** Opening RAW DATA block **

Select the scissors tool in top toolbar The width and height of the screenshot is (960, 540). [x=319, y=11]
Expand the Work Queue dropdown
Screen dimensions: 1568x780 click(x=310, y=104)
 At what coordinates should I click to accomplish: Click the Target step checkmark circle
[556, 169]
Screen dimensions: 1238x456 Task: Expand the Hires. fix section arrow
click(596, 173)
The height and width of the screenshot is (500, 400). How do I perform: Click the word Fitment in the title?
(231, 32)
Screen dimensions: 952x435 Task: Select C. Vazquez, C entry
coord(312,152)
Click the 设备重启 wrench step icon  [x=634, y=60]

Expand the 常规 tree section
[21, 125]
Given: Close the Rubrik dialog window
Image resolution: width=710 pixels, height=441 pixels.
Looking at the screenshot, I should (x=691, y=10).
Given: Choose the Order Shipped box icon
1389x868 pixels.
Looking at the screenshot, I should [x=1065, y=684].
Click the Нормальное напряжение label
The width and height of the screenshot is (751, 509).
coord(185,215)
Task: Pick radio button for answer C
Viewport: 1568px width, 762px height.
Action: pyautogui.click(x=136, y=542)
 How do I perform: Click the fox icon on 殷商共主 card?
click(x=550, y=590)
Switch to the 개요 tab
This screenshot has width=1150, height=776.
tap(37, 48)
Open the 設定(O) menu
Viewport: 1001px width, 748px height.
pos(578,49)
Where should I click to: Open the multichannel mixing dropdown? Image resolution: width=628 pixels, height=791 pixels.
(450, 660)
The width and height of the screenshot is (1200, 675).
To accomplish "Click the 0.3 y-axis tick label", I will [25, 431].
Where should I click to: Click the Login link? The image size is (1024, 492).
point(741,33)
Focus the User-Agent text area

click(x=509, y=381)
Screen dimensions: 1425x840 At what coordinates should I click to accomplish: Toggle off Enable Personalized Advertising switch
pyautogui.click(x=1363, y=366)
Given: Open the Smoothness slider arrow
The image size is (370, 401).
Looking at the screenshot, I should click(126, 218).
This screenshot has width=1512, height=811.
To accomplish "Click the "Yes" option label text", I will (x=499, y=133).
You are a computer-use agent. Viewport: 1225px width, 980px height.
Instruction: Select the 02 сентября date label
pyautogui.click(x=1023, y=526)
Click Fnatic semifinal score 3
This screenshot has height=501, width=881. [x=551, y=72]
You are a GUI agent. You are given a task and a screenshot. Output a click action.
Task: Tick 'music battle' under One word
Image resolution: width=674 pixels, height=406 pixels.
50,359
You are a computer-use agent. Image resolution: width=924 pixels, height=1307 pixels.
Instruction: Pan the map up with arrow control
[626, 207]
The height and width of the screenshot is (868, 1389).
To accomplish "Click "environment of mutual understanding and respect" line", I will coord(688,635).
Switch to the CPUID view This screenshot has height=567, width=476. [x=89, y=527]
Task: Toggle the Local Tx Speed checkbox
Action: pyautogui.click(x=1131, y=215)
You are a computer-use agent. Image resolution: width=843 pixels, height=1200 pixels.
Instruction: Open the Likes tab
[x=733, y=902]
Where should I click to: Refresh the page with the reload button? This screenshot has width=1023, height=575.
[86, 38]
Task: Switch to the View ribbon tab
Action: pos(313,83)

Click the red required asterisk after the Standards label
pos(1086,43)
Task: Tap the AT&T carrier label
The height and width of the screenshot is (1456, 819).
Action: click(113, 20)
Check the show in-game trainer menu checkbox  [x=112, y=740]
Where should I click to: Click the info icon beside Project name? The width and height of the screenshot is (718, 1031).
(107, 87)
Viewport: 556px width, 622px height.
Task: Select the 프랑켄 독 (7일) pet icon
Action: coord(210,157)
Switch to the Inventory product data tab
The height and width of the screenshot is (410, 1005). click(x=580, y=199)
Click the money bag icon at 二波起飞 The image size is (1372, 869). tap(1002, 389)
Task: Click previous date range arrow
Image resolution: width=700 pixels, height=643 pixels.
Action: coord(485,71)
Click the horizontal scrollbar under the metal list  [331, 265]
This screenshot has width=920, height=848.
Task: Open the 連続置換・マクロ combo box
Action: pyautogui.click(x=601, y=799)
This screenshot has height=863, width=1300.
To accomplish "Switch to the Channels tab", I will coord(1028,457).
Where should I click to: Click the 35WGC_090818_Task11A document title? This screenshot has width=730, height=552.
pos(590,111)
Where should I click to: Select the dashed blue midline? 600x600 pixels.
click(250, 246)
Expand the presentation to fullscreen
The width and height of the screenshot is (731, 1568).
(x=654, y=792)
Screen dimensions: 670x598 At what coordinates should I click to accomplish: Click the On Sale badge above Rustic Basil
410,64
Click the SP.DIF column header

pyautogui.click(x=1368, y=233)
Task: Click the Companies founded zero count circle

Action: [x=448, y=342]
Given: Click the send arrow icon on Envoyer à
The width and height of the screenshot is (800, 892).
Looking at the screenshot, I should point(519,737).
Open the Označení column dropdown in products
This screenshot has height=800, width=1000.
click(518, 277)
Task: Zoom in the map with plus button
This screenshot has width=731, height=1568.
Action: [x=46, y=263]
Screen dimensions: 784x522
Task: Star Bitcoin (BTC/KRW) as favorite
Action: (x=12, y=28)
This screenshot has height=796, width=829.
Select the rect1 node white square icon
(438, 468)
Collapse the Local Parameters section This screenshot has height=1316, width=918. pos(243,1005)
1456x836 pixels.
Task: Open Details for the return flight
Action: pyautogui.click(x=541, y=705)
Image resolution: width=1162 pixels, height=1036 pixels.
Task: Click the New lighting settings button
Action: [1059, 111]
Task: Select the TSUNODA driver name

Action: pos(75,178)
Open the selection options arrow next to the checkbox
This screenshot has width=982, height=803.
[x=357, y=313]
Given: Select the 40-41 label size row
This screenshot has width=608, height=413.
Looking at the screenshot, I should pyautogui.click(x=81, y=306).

** Closing RAW DATA block **

# YOUR GOAL:
May I have the entries returned exactly, with every line in place?

# REPLY:
Select the scissors tool in top toolbar The width and height of the screenshot is (960, 540). [x=319, y=11]
Expand the Work Queue dropdown
Screen dimensions: 1568x780 click(x=310, y=104)
 At what coordinates should I click to accomplish: Click the Target step checkmark circle
[556, 169]
Screen dimensions: 1238x456 Task: Expand the Hires. fix section arrow
click(596, 173)
The height and width of the screenshot is (500, 400). How do I perform: Click the word Fitment in the title?
(231, 32)
Screen dimensions: 952x435 Task: Select C. Vazquez, C entry
coord(312,152)
Click the 设备重启 wrench step icon  [x=634, y=60]

Expand the 常规 tree section
[21, 125]
Given: Close the Rubrik dialog window
Image resolution: width=710 pixels, height=441 pixels.
Looking at the screenshot, I should (x=691, y=10).
Given: Choose the Order Shipped box icon
1389x868 pixels.
Looking at the screenshot, I should [x=1065, y=684].
Click the Нормальное напряжение label
The width and height of the screenshot is (751, 509).
coord(185,215)
Task: Pick radio button for answer C
Viewport: 1568px width, 762px height.
Action: pyautogui.click(x=136, y=542)
 How do I perform: Click the fox icon on 殷商共主 card?
click(x=550, y=590)
Switch to the 개요 tab
This screenshot has width=1150, height=776.
tap(37, 48)
Open the 設定(O) menu
Viewport: 1001px width, 748px height.
pos(578,49)
Where should I click to: Open the multichannel mixing dropdown? Image resolution: width=628 pixels, height=791 pixels.
(450, 660)
The width and height of the screenshot is (1200, 675).
To accomplish "Click the 0.3 y-axis tick label", I will [25, 431].
Where should I click to: Click the Login link? The image size is (1024, 492).
point(741,33)
Focus the User-Agent text area

click(x=509, y=381)
Screen dimensions: 1425x840 At what coordinates should I click to accomplish: Toggle off Enable Personalized Advertising switch
pyautogui.click(x=1363, y=366)
Given: Open the Smoothness slider arrow
The image size is (370, 401).
Looking at the screenshot, I should click(126, 218).
This screenshot has width=1512, height=811.
To accomplish "Click the "Yes" option label text", I will (x=499, y=133).
You are a computer-use agent. Viewport: 1225px width, 980px height.
Instruction: Select the 02 сентября date label
pyautogui.click(x=1023, y=526)
Click Fnatic semifinal score 3
This screenshot has height=501, width=881. [x=551, y=72]
You are a GUI agent. You are given a task and a screenshot. Output a click action.
Task: Tick 'music battle' under One word
Image resolution: width=674 pixels, height=406 pixels.
50,359
You are a computer-use agent. Image resolution: width=924 pixels, height=1307 pixels.
Instruction: Pan the map up with arrow control
[626, 207]
The height and width of the screenshot is (868, 1389).
To accomplish "Click "environment of mutual understanding and respect" line", I will coord(688,635).
Switch to the CPUID view This screenshot has height=567, width=476. [x=89, y=527]
Task: Toggle the Local Tx Speed checkbox
Action: pyautogui.click(x=1131, y=215)
You are a computer-use agent. Image resolution: width=843 pixels, height=1200 pixels.
Instruction: Open the Likes tab
[x=733, y=902]
Where should I click to: Refresh the page with the reload button? This screenshot has width=1023, height=575.
[86, 38]
Task: Switch to the View ribbon tab
Action: pos(313,83)

Click the red required asterisk after the Standards label
pos(1086,43)
Task: Tap the AT&T carrier label
The height and width of the screenshot is (1456, 819).
Action: click(113, 20)
Check the show in-game trainer menu checkbox  [x=112, y=740]
Where should I click to: Click the info icon beside Project name? The width and height of the screenshot is (718, 1031).
(107, 87)
Viewport: 556px width, 622px height.
Task: Select the 프랑켄 독 (7일) pet icon
Action: coord(210,157)
Switch to the Inventory product data tab
The height and width of the screenshot is (410, 1005). click(x=580, y=199)
Click the money bag icon at 二波起飞 The image size is (1372, 869). tap(1002, 389)
Task: Click previous date range arrow
Image resolution: width=700 pixels, height=643 pixels.
Action: coord(485,71)
Click the horizontal scrollbar under the metal list  [331, 265]
This screenshot has width=920, height=848.
Task: Open the 連続置換・マクロ combo box
Action: pyautogui.click(x=601, y=799)
This screenshot has height=863, width=1300.
To accomplish "Switch to the Channels tab", I will coord(1028,457).
Where should I click to: Click the 35WGC_090818_Task11A document title? This screenshot has width=730, height=552.
pos(590,111)
Where should I click to: Select the dashed blue midline? 600x600 pixels.
click(250, 246)
Expand the presentation to fullscreen
The width and height of the screenshot is (731, 1568).
(x=654, y=792)
Screen dimensions: 670x598 At what coordinates should I click to accomplish: Click the On Sale badge above Rustic Basil
410,64
Click the SP.DIF column header

pyautogui.click(x=1368, y=233)
Task: Click the Companies founded zero count circle

Action: [x=448, y=342]
Given: Click the send arrow icon on Envoyer à
The width and height of the screenshot is (800, 892).
Looking at the screenshot, I should point(519,737).
Open the Označení column dropdown in products
This screenshot has height=800, width=1000.
click(518, 277)
Task: Zoom in the map with plus button
This screenshot has width=731, height=1568.
Action: [x=46, y=263]
Screen dimensions: 784x522
Task: Star Bitcoin (BTC/KRW) as favorite
Action: (x=12, y=28)
This screenshot has height=796, width=829.
Select the rect1 node white square icon
(438, 468)
Collapse the Local Parameters section This screenshot has height=1316, width=918. pos(243,1005)
1456x836 pixels.
Task: Open Details for the return flight
Action: pyautogui.click(x=541, y=705)
Image resolution: width=1162 pixels, height=1036 pixels.
Task: Click the New lighting settings button
Action: [1059, 111]
Task: Select the TSUNODA driver name

Action: pos(75,178)
Open the selection options arrow next to the checkbox
This screenshot has width=982, height=803.
[x=357, y=313]
Given: Select the 40-41 label size row
This screenshot has width=608, height=413.
Looking at the screenshot, I should pyautogui.click(x=81, y=306).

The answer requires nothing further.